**What is expected**
Give the listing again in full, matching it character for character.

___

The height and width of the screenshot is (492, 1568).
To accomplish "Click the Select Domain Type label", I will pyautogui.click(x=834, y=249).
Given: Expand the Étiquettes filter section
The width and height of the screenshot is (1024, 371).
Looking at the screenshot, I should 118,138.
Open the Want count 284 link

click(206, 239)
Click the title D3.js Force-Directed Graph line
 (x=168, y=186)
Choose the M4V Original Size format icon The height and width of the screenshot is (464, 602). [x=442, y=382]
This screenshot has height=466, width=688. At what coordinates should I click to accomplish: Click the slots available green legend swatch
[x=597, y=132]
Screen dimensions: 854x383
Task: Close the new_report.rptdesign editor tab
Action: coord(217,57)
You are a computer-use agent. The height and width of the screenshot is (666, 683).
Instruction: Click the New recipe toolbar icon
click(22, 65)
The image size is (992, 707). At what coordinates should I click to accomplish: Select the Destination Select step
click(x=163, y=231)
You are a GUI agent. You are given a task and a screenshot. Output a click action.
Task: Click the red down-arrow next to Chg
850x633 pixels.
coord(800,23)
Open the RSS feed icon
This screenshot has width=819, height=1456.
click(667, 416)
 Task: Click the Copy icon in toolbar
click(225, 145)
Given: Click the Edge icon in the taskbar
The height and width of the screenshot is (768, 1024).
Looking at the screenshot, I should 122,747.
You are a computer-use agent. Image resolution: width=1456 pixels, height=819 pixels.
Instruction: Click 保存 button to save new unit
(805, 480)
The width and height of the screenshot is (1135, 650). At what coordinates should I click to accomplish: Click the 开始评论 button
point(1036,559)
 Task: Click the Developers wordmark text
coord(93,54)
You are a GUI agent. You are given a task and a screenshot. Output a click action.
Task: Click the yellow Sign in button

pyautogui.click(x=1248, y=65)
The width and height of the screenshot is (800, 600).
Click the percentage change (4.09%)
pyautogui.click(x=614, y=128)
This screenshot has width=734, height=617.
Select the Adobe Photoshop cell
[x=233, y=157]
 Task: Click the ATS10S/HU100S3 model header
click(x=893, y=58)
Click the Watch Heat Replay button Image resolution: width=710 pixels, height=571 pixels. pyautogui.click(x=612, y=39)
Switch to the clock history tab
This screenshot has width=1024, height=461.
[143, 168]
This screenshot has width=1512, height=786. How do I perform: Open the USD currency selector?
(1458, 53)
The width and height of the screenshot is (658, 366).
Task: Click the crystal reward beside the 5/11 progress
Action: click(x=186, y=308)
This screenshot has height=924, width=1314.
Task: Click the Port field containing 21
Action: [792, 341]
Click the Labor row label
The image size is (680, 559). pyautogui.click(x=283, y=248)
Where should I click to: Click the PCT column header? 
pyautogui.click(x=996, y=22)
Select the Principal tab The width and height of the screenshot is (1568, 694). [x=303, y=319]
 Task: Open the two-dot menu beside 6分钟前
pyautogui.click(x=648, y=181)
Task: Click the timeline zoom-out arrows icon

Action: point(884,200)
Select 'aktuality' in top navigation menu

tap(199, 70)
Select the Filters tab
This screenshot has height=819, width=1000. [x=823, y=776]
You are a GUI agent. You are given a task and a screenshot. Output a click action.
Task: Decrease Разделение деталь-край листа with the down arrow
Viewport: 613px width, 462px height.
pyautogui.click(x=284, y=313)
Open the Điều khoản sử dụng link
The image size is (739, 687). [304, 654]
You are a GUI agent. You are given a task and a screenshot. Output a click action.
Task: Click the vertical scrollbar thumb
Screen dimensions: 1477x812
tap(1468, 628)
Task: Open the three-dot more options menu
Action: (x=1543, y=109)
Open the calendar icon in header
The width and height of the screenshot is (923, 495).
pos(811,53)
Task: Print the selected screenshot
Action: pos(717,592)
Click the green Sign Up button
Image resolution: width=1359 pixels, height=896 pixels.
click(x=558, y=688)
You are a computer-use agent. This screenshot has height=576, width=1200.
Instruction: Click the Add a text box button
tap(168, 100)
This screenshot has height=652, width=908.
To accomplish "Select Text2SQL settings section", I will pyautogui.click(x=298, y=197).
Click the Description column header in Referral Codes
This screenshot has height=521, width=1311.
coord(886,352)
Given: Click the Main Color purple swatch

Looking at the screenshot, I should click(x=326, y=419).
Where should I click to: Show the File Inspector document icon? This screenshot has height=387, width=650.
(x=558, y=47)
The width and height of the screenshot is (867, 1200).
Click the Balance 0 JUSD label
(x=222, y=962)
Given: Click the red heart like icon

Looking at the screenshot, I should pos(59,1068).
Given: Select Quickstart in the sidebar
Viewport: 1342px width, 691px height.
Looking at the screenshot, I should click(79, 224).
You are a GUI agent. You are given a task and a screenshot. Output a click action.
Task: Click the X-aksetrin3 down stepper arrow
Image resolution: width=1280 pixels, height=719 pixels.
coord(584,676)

___

**Exercise answer**
The height and width of the screenshot is (492, 1568).
To accomplish "Click the Select Domain Type label", I will pyautogui.click(x=834, y=249).
Given: Expand the Étiquettes filter section
The width and height of the screenshot is (1024, 371).
Looking at the screenshot, I should 118,138.
Open the Want count 284 link

click(206, 239)
Click the title D3.js Force-Directed Graph line
 (x=168, y=186)
Choose the M4V Original Size format icon The height and width of the screenshot is (464, 602). [x=442, y=382]
This screenshot has height=466, width=688. At what coordinates should I click to accomplish: Click the slots available green legend swatch
[x=597, y=132]
Screen dimensions: 854x383
Task: Close the new_report.rptdesign editor tab
Action: coord(217,57)
You are a computer-use agent. The height and width of the screenshot is (666, 683).
Instruction: Click the New recipe toolbar icon
click(22, 65)
The image size is (992, 707). At what coordinates should I click to accomplish: Select the Destination Select step
click(x=163, y=231)
You are a GUI agent. You are given a task and a screenshot. Output a click action.
Task: Click the red down-arrow next to Chg
850x633 pixels.
coord(800,23)
Open the RSS feed icon
This screenshot has width=819, height=1456.
click(667, 416)
 Task: Click the Copy icon in toolbar
click(225, 145)
Given: Click the Edge icon in the taskbar
The height and width of the screenshot is (768, 1024).
Looking at the screenshot, I should 122,747.
You are a computer-use agent. Image resolution: width=1456 pixels, height=819 pixels.
Instruction: Click 保存 button to save new unit
(805, 480)
The width and height of the screenshot is (1135, 650). At what coordinates should I click to accomplish: Click the 开始评论 button
point(1036,559)
 Task: Click the Developers wordmark text
coord(93,54)
You are a GUI agent. You are given a task and a screenshot. Output a click action.
Task: Click the yellow Sign in button

pyautogui.click(x=1248, y=65)
The width and height of the screenshot is (800, 600).
Click the percentage change (4.09%)
pyautogui.click(x=614, y=128)
This screenshot has width=734, height=617.
Select the Adobe Photoshop cell
[x=233, y=157]
 Task: Click the ATS10S/HU100S3 model header
click(x=893, y=58)
Click the Watch Heat Replay button Image resolution: width=710 pixels, height=571 pixels. pyautogui.click(x=612, y=39)
Switch to the clock history tab
This screenshot has width=1024, height=461.
[143, 168]
This screenshot has width=1512, height=786. How do I perform: Open the USD currency selector?
(1458, 53)
The width and height of the screenshot is (658, 366).
Task: Click the crystal reward beside the 5/11 progress
Action: click(x=186, y=308)
This screenshot has height=924, width=1314.
Task: Click the Port field containing 21
Action: [792, 341]
Click the Labor row label
The image size is (680, 559). pyautogui.click(x=283, y=248)
Where should I click to: Click the PCT column header? 
pyautogui.click(x=996, y=22)
Select the Principal tab The width and height of the screenshot is (1568, 694). [x=303, y=319]
 Task: Open the two-dot menu beside 6分钟前
pyautogui.click(x=648, y=181)
Task: Click the timeline zoom-out arrows icon

Action: point(884,200)
Select 'aktuality' in top navigation menu

tap(199, 70)
Select the Filters tab
This screenshot has height=819, width=1000. [x=823, y=776]
You are a GUI agent. You are given a task and a screenshot. Output a click action.
Task: Decrease Разделение деталь-край листа with the down arrow
Viewport: 613px width, 462px height.
pyautogui.click(x=284, y=313)
Open the Điều khoản sử dụng link
The image size is (739, 687). [304, 654]
You are a GUI agent. You are given a task and a screenshot. Output a click action.
Task: Click the vertical scrollbar thumb
Screen dimensions: 1477x812
tap(1468, 628)
Task: Open the three-dot more options menu
Action: (x=1543, y=109)
Open the calendar icon in header
The width and height of the screenshot is (923, 495).
pos(811,53)
Task: Print the selected screenshot
Action: pos(717,592)
Click the green Sign Up button
Image resolution: width=1359 pixels, height=896 pixels.
click(x=558, y=688)
You are a computer-use agent. This screenshot has height=576, width=1200.
Instruction: Click the Add a text box button
tap(168, 100)
This screenshot has height=652, width=908.
To accomplish "Select Text2SQL settings section", I will pyautogui.click(x=298, y=197).
Click the Description column header in Referral Codes
This screenshot has height=521, width=1311.
coord(886,352)
Given: Click the Main Color purple swatch

Looking at the screenshot, I should click(x=326, y=419).
Where should I click to: Show the File Inspector document icon? This screenshot has height=387, width=650.
(x=558, y=47)
The width and height of the screenshot is (867, 1200).
Click the Balance 0 JUSD label
(x=222, y=962)
Given: Click the red heart like icon

Looking at the screenshot, I should pos(59,1068).
Given: Select Quickstart in the sidebar
Viewport: 1342px width, 691px height.
Looking at the screenshot, I should click(79, 224).
You are a GUI agent. You are given a task and a screenshot. Output a click action.
Task: Click the X-aksetrin3 down stepper arrow
Image resolution: width=1280 pixels, height=719 pixels.
coord(584,676)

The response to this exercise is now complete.